| Exercise brief |
From the entries below, count the lines holding the word "sort" and give nothing but the number.
(Task input Opens)
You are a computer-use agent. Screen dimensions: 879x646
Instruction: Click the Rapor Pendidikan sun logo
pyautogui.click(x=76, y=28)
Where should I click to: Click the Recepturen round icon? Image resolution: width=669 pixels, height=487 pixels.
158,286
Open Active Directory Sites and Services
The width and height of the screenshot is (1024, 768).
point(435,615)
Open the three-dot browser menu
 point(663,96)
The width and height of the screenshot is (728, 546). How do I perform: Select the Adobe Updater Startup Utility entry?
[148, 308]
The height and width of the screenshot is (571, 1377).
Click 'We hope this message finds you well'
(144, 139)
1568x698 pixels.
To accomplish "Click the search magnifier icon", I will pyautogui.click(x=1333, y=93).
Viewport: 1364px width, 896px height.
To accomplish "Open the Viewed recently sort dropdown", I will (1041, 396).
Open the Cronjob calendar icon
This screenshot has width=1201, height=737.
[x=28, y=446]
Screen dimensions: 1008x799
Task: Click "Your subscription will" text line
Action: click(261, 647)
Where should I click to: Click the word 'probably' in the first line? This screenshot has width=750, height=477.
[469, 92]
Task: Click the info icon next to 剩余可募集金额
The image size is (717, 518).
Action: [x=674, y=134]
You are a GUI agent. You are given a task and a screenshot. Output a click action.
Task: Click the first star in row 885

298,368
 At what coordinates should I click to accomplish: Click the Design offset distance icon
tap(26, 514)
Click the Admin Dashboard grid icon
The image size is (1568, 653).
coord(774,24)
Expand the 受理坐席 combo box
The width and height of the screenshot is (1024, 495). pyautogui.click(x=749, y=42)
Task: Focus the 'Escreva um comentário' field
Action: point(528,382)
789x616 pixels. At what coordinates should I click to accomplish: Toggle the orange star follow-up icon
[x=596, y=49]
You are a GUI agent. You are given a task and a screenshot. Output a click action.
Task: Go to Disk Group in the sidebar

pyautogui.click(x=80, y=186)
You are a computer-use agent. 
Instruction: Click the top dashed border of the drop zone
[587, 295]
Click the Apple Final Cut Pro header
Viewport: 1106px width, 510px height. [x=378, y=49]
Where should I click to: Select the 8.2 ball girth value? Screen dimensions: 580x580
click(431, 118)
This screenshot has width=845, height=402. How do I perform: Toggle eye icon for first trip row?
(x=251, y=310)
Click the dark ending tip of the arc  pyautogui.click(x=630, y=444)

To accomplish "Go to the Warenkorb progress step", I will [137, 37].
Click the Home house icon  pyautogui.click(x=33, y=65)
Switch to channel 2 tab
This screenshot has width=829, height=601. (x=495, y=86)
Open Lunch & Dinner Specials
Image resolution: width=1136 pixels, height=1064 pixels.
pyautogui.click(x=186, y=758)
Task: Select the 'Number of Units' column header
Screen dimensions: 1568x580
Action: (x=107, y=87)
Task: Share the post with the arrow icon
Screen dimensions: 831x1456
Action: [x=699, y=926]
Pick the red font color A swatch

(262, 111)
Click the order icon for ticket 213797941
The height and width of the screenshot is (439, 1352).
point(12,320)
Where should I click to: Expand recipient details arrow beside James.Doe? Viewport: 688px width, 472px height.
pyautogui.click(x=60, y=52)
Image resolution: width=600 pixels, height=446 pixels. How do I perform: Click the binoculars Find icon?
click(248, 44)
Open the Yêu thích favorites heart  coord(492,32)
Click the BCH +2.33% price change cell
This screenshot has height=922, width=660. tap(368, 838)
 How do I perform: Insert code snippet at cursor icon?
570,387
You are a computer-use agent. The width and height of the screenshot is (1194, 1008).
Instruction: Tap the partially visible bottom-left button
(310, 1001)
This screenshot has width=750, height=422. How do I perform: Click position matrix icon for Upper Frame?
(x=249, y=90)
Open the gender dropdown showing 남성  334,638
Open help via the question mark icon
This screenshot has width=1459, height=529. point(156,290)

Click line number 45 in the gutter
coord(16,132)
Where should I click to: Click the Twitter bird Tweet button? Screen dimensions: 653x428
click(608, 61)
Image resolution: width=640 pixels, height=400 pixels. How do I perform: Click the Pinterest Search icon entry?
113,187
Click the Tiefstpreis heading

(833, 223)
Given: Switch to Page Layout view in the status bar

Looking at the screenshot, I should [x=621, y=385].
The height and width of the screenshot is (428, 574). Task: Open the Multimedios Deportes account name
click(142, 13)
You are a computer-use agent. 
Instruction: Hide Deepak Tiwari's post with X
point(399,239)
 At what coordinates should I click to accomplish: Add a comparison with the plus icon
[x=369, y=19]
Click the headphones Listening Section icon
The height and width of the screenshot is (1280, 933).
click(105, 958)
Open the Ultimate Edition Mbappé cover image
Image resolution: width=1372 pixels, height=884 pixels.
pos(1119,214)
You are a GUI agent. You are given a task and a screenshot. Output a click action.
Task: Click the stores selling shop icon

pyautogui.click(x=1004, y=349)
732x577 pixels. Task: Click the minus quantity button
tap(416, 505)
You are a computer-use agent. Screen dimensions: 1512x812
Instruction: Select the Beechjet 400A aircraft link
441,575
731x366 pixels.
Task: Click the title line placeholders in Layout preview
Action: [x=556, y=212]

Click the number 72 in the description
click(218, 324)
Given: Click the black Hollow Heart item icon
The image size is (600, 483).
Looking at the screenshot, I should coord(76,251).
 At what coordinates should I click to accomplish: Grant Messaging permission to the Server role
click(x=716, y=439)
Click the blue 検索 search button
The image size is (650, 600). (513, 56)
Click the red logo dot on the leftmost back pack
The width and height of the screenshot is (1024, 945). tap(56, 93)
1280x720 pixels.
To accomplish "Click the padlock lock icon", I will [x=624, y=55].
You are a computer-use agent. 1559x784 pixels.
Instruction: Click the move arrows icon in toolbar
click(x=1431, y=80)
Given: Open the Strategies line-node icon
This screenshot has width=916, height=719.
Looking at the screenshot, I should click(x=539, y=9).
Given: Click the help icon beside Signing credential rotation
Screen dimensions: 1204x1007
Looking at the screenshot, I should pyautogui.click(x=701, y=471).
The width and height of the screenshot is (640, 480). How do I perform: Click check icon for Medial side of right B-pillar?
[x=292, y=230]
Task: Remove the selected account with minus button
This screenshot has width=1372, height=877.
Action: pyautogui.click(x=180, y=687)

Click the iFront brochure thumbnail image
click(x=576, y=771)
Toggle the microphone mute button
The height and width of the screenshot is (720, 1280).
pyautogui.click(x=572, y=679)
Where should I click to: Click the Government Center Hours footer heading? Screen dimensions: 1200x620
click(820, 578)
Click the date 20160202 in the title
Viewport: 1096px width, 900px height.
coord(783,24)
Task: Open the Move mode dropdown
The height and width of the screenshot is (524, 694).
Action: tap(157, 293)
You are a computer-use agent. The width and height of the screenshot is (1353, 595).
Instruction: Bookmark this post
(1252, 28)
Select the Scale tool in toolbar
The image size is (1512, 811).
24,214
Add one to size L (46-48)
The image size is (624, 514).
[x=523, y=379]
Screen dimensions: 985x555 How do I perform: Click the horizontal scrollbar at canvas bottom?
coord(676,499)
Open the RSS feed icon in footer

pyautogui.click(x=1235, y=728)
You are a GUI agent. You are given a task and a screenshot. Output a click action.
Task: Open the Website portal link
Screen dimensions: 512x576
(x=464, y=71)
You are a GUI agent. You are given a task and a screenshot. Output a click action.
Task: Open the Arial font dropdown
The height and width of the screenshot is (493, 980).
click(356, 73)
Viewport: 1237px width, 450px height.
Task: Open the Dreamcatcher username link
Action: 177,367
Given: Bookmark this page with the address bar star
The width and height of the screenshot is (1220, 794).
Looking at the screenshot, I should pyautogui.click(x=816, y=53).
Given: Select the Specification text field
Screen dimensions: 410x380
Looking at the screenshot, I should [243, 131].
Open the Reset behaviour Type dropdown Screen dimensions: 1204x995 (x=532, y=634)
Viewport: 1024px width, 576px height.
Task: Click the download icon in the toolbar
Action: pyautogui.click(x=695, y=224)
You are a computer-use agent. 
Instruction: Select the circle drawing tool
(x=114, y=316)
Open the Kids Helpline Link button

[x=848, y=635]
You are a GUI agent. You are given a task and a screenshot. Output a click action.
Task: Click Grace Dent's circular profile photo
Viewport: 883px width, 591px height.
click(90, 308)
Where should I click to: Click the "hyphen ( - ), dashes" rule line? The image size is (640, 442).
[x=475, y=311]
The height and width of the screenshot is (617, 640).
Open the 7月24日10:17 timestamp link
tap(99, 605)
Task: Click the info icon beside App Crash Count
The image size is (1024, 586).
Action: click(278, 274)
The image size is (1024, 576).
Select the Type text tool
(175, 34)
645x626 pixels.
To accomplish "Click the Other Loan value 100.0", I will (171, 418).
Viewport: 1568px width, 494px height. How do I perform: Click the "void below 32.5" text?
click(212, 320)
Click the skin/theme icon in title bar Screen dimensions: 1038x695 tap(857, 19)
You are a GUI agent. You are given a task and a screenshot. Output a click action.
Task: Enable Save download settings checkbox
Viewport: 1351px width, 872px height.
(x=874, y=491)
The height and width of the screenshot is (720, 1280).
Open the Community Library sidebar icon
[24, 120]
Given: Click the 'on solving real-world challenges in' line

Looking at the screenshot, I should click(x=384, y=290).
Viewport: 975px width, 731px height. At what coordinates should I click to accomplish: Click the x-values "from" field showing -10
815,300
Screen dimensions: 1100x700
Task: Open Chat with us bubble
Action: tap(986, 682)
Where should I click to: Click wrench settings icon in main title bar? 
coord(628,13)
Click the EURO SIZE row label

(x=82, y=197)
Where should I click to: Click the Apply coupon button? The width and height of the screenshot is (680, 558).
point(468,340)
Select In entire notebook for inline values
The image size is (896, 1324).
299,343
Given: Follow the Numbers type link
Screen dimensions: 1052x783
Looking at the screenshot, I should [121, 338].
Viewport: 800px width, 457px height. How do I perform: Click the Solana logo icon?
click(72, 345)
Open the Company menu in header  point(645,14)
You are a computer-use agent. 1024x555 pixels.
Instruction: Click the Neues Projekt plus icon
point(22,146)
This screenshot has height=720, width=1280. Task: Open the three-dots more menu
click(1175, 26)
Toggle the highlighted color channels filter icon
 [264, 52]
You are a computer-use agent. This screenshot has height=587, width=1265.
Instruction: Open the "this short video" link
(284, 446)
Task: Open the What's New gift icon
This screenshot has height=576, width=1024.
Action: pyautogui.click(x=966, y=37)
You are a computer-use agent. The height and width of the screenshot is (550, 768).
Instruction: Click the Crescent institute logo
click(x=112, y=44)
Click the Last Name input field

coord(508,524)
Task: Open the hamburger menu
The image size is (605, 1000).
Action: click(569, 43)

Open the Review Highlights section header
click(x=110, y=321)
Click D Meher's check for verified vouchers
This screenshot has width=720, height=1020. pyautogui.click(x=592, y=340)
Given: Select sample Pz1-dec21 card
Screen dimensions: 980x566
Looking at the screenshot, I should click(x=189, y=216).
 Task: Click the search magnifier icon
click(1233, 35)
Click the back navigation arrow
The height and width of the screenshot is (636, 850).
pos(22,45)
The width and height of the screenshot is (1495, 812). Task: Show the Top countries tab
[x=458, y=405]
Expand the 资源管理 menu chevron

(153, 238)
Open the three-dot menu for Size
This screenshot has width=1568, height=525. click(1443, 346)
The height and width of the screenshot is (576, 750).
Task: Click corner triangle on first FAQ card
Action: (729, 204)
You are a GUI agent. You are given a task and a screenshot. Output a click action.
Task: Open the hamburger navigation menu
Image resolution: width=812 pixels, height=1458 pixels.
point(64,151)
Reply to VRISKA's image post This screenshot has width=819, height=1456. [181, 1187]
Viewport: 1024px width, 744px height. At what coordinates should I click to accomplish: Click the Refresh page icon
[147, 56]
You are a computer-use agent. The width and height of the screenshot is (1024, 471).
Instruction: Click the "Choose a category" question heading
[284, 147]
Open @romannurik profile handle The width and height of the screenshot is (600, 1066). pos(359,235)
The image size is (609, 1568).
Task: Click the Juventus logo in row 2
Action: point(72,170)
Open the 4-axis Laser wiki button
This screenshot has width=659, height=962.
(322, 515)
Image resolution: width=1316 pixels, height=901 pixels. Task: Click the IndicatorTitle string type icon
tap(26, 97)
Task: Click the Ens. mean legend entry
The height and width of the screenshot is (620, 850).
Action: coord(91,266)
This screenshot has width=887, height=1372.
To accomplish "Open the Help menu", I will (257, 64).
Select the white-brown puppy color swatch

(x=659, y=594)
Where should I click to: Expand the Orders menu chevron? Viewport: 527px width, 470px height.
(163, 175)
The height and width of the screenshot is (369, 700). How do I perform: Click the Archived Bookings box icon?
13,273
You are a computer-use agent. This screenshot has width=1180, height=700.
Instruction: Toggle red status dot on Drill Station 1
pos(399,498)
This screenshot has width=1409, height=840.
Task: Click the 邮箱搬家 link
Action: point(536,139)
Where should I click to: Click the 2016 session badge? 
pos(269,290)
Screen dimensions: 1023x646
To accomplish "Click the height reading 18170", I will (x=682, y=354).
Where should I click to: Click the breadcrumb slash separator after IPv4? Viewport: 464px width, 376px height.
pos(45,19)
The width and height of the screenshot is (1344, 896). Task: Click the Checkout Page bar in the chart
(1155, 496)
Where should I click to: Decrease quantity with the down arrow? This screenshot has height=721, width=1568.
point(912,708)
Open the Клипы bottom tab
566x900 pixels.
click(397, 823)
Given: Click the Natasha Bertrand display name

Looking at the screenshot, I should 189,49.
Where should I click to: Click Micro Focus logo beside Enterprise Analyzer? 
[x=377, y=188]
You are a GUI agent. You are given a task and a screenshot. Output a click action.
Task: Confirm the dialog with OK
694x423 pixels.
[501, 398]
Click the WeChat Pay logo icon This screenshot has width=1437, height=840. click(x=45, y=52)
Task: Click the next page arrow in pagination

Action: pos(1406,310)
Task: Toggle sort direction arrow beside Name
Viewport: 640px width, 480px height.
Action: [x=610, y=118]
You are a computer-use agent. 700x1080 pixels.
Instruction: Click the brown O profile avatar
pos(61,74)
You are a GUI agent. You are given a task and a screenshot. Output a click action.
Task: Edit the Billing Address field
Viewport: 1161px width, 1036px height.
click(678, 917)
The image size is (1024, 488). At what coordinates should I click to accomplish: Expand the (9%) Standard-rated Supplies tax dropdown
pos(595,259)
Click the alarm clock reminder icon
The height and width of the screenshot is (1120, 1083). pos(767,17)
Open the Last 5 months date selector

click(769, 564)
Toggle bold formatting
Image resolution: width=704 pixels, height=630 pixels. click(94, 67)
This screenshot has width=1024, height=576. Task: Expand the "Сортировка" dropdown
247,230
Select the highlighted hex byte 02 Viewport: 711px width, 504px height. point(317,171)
(Task input Closes)
| Solution to the problem |
2